The Critique of Ethical Naturalism in the Ethical Debate of Human Enhancement
- Available Online: 2020-09-21
Abstract: In the ethical debate of human enhancement, transhumanism, with the point of supporting on the research and development of Human Enhancement Technologies (HET), tries to justify the ethical feasibility with the presumption of ethical naturalism, which is the mainstream thought of normality nowadays. It suggests an ethical individualism for the improvement of the physical or psychological conditions of human body, an utilitarianism for the universal improvement on social scale as well as the morphological freedom and the posthuman-aimed evolution. Bioconservatism disapproves of transhumanism on human enhancement, which develops into two critical stands, strong and weak. The strong one, against the ethical naturalism of transhumanism, forwards critiques of metaethics and normative ethics, which fails to raise a substantial challenge on transhumanism.

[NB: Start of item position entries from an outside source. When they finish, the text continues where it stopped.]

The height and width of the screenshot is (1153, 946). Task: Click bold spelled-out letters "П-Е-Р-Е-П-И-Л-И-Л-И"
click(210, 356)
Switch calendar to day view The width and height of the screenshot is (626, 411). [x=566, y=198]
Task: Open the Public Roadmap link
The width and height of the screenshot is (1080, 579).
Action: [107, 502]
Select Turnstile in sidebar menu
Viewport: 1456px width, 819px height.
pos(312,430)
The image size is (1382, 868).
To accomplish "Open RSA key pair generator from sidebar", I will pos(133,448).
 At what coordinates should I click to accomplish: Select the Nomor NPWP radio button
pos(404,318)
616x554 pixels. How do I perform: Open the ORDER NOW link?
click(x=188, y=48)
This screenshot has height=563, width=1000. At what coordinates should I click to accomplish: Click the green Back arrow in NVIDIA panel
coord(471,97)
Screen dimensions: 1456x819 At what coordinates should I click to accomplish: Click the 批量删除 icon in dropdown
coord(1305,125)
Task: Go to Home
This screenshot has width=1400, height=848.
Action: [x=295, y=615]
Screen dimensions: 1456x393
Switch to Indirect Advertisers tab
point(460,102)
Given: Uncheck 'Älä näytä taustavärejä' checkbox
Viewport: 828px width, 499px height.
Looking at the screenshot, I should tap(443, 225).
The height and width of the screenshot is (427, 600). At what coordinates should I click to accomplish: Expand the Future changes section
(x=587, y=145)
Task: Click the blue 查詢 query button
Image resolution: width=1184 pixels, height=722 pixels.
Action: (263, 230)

The critique of Natural fallacy loses by its formality and the critiques from J. Habermas and F. Fukuyama lose by their transcendental intuition and anachronistic ontology. The flaws of the strong one lead to its failure on the justification for the prohibition on the R&D of HET and imply for the weak one, keeping a naturalistic and empirical attitude on HET and whose critiques are referred at the end of this paper.